All surgeons performing RP at MSKCC are trained urologic oncologists with extensive experience in performing RP. Differences in lymph node yield (LNY) between surgeons and approaches were compared using multivariable linear regression, adjusted for clinical stage (T_1c, T_2a, T_2b+), biopsy Gleason grade (6, 7, 8+), PSA level, and age. To explore whether there were differences in LNYs between surgeons, independent of surgical approach, analysis was conducted by individual surgeon. To limit surgical experience as a potential confounder, surgeons with five or fewer total RPs over the study period, regardless of approach, were excluded from this subanalysis, leaving seven surgeons. All statistical analyses were conducted using STATA 11.0 (StataCorp, College Station, TX).

Results

Over the study period, 330 patients underwent primary RP for localized prostate cancer with nomogram risk of LNI ≥2% by 10 different urologic oncologists at MSKCC. Clinical and oncologic characteristics of the cohort, by surgical approach, are given in Table 1. Oncologic characteristics were very similar between groups; however, predicted probability of LNI was greater for ORP compared with RALP (P=0.04).

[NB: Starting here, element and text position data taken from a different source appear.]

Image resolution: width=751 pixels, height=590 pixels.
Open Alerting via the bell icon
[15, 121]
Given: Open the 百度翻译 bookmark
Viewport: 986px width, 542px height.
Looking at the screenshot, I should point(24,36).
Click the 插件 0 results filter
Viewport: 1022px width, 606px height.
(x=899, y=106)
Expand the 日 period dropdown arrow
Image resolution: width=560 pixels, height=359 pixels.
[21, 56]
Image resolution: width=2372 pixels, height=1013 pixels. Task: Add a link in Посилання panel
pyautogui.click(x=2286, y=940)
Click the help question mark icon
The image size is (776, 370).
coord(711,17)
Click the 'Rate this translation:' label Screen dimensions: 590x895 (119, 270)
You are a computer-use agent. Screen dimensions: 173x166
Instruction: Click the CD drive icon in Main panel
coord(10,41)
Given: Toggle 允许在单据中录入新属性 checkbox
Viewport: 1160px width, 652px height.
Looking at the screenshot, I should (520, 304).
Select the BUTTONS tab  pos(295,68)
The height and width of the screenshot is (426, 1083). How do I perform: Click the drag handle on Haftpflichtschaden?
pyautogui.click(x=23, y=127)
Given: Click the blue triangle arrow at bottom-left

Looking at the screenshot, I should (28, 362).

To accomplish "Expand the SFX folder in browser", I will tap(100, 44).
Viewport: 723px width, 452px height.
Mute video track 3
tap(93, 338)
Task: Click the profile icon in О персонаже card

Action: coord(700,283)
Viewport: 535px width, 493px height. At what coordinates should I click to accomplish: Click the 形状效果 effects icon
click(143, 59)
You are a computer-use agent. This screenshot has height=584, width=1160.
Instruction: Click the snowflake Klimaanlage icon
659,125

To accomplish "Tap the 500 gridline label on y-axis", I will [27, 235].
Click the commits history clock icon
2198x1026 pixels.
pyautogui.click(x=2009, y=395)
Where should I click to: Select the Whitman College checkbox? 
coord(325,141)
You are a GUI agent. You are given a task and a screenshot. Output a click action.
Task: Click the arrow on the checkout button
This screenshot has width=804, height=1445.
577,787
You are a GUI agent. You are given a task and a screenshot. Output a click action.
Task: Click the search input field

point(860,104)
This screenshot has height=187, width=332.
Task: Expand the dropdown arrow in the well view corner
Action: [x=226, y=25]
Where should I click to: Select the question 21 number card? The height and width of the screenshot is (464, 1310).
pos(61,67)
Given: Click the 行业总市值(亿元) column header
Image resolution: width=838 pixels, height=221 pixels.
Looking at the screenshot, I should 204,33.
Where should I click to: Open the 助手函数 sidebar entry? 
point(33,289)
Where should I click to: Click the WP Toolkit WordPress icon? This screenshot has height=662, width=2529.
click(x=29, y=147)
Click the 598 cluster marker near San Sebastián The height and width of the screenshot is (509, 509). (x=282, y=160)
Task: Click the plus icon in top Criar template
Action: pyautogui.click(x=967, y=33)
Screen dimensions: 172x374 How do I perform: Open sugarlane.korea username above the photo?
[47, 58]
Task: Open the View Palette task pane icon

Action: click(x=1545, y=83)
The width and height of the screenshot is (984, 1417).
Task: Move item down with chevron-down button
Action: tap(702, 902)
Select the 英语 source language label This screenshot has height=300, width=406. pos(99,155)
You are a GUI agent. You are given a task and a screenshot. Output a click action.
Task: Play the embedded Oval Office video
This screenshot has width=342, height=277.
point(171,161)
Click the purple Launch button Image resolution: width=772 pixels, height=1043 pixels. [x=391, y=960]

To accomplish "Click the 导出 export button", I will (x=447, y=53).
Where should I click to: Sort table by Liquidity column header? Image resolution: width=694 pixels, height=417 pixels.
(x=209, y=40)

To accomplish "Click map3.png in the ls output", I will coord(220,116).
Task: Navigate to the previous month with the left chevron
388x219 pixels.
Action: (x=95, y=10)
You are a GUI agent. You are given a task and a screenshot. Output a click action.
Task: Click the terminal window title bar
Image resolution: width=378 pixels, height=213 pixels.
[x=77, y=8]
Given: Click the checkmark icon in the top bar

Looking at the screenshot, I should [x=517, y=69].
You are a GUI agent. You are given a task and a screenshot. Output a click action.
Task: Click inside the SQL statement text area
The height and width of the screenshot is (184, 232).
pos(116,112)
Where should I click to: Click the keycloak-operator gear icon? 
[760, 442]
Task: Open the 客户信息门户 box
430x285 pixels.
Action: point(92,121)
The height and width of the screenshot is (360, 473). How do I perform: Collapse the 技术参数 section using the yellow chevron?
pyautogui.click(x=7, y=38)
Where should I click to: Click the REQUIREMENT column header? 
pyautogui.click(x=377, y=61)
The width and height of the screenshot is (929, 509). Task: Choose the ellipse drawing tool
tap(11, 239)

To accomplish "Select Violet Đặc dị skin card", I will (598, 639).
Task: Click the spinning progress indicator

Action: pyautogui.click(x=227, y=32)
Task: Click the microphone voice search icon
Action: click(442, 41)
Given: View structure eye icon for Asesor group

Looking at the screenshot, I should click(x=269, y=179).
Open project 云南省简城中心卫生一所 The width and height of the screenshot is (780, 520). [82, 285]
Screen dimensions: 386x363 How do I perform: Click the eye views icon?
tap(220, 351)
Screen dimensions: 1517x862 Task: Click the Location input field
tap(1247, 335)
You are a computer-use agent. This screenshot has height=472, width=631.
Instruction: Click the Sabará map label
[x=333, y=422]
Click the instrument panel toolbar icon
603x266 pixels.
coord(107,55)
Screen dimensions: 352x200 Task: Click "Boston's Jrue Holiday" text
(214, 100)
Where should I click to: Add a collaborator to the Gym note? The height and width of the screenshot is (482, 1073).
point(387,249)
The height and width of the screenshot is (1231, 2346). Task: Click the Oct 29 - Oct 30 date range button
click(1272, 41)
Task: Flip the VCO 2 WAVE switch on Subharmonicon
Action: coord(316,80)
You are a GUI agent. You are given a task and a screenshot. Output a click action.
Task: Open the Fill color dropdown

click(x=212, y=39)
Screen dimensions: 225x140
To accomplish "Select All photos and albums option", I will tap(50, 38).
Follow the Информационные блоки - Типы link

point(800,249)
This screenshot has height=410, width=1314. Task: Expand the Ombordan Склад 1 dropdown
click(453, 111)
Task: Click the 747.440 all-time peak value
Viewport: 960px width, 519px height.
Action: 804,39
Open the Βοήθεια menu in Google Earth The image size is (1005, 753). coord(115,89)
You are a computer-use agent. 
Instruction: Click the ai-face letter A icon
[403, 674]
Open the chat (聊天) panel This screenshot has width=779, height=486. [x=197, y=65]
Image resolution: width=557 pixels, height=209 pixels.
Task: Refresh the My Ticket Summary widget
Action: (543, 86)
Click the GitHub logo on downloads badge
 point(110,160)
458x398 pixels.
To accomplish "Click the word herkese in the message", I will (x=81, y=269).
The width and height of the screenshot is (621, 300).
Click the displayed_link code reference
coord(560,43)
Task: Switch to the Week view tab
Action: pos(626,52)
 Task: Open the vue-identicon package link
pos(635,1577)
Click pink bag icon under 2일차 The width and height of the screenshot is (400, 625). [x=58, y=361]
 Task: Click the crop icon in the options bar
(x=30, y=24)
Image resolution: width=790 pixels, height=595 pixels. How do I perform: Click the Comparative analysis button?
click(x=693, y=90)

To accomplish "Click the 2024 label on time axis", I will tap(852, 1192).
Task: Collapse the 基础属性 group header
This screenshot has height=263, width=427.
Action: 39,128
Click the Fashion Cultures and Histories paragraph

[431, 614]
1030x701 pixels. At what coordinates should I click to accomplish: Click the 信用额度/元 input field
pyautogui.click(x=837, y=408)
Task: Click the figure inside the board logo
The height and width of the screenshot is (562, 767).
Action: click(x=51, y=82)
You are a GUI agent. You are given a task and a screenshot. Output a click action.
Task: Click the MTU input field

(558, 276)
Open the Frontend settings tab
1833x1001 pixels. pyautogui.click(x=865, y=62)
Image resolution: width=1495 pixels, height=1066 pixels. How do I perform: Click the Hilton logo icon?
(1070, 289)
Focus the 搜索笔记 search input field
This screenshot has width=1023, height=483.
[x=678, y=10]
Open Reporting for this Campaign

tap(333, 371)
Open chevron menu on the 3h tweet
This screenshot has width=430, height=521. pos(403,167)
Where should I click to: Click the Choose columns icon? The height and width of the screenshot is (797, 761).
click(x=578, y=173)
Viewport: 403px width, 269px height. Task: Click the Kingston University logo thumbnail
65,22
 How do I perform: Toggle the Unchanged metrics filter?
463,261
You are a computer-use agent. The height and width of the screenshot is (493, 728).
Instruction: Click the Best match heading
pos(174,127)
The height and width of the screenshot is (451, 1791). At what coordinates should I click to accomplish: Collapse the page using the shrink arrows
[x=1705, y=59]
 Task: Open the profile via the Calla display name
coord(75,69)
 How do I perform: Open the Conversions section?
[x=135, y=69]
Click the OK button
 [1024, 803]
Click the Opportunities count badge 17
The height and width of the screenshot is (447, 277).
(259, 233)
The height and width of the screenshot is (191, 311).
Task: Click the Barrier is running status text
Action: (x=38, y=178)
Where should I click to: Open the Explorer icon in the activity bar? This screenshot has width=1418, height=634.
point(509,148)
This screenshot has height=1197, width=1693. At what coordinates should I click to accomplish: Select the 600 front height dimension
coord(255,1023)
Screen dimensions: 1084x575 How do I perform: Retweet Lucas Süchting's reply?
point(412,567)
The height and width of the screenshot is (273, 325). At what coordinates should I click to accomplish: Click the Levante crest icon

The surgical approach for each patient was determined by the operating surgeon in conjunction with the patient's wishes.

Table 1.

Baseline Characteristics of the Sample

	Open: n=126	Laparoscopic: n=78	Robotic: n=136
Median age (IQR)	61.6 (55.9, 65.3)	62.1 (56.1, 68.2)	63.3 (57.6, 67.7)
Median PSA at diagnosis (IQR)	6.10 (4.50, 8.81)	5.75 (4.66, 9.00)	5.90 (4.60, 7.60)
Clinical stage, n (%):
T₁	77 (61%)	50 (64%)	79 (63%)
T_2a	13 (10%)	16 (21%)	24 (19%)
T_2b+	36 (29%)	12 (15%)	23 (18%)
Biopsy Gleason score, n (%)
6	4 (3%)	4 (5%)	5 (4%)
7	88 (70%)	53 (68%)	98 (78%)
8	19 (15%)	14 (18%)	12 (10%)
Positive surgical margins, n (%)	24 (19%)	9 (12%)	21 (17%)
Seminal vesicle invasion, n(%)	15 (12%)	8 (10%)	13 (10%)
Extraprostatic extension, n (%)	59 (47%)	43 (55%)	57 (45%)
Median predicted risk of LNI (IQR)	2.87 (2.30, 5.11)	2.76 (2.31, 4.88)	2.60 (2.36, 3.98)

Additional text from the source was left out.